- Task description -
Please show every line from the entries that carries the word "rating".

- Data for this exercise -
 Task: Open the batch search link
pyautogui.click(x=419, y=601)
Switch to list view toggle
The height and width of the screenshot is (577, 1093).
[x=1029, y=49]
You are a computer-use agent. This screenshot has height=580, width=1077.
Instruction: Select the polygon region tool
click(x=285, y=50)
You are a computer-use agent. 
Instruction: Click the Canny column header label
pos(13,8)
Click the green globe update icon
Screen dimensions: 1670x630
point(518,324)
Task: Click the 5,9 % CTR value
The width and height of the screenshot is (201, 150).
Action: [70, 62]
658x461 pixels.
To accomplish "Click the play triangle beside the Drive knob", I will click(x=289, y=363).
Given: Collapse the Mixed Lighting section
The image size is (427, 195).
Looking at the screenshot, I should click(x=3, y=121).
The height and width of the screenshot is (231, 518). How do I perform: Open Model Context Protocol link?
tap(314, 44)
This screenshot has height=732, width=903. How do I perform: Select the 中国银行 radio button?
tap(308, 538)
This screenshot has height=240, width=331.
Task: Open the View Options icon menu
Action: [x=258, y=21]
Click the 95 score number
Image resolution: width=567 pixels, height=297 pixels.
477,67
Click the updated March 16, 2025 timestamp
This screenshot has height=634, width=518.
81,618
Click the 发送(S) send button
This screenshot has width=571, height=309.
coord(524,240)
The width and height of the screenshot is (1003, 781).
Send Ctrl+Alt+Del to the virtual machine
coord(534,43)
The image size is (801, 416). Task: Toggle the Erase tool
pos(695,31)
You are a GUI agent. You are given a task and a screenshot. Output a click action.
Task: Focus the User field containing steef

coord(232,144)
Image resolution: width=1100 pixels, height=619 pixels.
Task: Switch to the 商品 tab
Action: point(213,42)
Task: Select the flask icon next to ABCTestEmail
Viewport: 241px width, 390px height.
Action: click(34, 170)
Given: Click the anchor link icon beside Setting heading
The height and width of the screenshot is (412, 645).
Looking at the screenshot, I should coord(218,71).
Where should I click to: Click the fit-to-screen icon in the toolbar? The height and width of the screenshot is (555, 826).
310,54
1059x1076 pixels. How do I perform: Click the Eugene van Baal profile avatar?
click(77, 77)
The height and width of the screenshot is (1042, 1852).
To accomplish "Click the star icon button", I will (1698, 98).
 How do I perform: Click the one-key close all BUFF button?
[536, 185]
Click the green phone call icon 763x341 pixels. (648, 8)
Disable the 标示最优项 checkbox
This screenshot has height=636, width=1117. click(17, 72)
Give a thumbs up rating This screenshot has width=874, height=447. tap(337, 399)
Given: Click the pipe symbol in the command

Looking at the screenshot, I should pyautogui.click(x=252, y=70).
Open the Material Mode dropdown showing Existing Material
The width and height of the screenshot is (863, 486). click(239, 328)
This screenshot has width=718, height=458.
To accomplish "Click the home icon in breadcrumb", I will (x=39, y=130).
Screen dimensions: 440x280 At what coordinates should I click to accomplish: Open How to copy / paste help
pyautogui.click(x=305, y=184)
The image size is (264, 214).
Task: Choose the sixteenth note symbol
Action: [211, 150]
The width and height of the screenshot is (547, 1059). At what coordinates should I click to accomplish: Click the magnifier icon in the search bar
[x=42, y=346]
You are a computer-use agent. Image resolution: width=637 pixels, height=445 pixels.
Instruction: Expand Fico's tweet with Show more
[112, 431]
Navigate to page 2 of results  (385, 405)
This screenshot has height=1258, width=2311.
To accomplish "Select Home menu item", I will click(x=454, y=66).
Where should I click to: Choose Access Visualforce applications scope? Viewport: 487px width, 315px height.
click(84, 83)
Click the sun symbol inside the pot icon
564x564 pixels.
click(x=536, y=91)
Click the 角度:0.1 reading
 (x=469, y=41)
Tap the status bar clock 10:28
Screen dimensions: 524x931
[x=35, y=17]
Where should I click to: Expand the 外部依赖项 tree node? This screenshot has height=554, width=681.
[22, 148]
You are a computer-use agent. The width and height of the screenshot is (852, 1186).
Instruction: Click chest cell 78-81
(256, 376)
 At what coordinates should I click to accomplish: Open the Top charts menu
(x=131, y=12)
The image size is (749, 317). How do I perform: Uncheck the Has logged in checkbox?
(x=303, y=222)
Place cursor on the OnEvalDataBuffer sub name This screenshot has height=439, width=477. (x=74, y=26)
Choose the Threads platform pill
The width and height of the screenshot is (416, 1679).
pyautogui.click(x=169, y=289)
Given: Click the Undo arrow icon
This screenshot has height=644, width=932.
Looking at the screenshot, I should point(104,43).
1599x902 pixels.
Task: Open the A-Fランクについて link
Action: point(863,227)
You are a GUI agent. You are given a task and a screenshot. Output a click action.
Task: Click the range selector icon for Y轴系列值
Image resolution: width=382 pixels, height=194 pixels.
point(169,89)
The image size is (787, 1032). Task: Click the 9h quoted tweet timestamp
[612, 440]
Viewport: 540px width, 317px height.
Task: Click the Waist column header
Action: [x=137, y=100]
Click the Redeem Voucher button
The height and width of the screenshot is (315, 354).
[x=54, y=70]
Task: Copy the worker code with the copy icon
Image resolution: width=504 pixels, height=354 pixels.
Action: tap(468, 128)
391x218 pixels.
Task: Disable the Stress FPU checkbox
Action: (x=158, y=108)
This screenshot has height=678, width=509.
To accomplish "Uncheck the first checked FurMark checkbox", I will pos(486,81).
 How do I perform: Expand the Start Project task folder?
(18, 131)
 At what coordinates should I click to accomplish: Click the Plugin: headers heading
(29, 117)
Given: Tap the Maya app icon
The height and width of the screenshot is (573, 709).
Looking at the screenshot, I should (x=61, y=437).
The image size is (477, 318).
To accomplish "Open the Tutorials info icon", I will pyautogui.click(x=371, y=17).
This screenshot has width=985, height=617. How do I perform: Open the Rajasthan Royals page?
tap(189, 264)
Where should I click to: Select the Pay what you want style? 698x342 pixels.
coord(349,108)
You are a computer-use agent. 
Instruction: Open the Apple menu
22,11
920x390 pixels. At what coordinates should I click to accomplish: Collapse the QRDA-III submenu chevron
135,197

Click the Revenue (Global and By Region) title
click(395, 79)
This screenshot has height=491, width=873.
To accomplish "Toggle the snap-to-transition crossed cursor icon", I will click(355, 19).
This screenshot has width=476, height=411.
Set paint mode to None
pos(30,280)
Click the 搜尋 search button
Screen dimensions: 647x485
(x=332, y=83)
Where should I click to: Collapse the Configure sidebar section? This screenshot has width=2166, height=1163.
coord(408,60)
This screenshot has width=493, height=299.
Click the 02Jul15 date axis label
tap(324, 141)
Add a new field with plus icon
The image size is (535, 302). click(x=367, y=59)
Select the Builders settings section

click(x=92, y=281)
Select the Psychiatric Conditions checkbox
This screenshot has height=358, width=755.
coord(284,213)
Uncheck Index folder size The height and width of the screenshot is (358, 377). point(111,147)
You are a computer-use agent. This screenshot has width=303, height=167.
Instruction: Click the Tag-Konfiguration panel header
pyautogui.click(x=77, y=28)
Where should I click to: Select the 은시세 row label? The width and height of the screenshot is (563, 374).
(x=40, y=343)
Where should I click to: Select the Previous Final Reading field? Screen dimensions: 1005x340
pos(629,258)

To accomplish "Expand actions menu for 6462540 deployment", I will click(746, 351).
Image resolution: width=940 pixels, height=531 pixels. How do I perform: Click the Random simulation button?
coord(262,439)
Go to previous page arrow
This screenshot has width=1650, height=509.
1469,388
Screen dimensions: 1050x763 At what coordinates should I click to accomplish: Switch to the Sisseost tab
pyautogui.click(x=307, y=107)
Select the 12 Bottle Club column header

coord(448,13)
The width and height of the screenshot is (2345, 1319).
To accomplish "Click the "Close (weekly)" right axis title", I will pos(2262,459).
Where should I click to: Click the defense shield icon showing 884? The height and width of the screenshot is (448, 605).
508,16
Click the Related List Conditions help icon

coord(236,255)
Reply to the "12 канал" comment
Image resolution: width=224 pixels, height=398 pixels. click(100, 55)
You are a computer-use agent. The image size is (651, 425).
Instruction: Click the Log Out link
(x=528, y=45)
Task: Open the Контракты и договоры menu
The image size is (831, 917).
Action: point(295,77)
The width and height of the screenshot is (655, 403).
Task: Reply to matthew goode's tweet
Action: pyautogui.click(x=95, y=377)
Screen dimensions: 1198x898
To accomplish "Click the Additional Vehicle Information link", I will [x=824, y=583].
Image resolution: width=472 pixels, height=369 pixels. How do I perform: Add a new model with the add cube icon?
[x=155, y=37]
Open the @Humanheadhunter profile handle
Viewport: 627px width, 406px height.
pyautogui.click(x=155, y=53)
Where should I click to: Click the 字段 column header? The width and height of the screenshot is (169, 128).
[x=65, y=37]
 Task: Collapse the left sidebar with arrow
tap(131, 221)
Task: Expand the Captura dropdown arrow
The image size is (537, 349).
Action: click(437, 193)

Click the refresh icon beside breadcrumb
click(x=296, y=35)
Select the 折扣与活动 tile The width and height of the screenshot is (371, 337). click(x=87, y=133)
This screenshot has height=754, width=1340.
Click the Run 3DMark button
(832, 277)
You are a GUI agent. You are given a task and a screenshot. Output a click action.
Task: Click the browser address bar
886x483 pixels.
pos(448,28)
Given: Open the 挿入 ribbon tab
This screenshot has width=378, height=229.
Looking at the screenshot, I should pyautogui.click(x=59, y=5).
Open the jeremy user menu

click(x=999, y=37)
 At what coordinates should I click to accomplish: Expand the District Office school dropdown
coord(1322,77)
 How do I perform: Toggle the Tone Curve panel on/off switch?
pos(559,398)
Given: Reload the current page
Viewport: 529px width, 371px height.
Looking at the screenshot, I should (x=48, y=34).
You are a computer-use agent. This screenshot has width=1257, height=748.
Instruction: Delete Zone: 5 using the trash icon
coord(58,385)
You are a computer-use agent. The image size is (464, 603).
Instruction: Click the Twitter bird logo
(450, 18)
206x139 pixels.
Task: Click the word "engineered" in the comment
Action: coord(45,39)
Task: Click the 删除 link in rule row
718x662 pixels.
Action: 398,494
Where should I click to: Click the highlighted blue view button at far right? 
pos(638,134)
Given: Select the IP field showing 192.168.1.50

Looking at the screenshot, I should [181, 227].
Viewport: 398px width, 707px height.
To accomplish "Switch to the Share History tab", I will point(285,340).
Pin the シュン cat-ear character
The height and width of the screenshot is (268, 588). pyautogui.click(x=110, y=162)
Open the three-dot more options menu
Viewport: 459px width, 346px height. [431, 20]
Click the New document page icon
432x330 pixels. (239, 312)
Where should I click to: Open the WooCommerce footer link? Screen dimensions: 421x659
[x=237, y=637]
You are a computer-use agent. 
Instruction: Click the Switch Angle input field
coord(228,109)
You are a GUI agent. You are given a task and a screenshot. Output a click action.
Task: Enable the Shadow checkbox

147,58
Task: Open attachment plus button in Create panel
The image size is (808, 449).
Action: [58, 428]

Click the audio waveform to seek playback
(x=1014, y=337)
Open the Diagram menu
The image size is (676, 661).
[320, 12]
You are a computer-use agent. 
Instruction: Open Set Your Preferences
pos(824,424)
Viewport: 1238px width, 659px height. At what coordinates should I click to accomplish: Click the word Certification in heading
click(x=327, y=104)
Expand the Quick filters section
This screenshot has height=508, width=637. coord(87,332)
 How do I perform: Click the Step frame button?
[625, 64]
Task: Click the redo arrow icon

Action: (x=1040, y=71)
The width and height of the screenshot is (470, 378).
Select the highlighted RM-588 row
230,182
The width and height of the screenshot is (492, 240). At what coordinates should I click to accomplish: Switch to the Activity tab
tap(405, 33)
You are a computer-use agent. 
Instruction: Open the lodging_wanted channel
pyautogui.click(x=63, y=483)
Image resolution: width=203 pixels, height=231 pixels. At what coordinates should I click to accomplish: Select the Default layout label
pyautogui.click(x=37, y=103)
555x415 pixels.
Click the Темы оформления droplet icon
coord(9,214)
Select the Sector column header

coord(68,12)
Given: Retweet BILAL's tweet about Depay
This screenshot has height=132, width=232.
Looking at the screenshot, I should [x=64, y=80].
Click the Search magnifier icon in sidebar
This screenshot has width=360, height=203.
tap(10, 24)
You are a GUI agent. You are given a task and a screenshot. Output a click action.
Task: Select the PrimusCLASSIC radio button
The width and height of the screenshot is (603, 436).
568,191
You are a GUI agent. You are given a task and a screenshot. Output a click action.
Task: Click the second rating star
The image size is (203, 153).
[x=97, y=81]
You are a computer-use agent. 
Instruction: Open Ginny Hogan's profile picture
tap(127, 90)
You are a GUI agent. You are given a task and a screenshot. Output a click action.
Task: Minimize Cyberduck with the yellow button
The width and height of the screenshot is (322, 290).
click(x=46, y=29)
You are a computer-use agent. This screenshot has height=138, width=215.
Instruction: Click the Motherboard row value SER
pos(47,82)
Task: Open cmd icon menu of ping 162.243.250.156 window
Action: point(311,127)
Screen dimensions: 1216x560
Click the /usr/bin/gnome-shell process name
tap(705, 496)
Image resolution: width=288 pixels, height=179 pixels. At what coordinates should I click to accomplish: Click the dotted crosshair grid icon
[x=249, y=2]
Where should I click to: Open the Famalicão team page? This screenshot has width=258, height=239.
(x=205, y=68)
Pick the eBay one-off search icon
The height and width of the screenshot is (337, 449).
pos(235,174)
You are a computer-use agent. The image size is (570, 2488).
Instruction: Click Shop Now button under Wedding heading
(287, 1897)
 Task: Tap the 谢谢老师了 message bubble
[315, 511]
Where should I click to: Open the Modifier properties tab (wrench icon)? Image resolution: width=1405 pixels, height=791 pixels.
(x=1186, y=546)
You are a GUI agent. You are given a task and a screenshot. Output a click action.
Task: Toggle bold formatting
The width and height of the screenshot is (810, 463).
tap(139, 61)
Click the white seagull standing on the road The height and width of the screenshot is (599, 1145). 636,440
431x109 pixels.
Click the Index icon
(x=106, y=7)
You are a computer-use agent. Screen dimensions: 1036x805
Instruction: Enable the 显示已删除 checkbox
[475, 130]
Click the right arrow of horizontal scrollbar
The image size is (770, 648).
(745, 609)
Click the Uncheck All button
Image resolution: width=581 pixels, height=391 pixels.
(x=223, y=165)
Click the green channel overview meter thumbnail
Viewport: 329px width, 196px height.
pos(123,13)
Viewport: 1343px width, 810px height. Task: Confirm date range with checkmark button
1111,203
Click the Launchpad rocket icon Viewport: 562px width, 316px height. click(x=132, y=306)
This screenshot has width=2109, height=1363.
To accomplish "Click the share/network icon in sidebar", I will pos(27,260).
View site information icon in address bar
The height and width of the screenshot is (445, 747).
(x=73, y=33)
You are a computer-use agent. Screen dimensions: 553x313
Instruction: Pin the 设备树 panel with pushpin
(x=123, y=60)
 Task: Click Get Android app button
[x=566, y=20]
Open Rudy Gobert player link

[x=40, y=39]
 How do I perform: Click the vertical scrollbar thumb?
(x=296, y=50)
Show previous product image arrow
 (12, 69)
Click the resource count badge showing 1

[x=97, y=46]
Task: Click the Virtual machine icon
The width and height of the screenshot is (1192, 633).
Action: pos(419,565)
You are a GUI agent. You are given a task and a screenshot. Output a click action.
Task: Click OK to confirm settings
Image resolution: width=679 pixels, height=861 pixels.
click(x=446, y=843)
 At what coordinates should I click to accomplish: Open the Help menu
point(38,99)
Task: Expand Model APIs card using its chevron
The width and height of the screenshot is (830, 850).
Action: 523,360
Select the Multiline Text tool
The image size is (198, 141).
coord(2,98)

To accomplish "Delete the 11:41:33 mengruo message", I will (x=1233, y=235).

- The completed task -
Give a thumbs up rating This screenshot has width=874, height=447. tap(337, 399)
Task: Click the second rating star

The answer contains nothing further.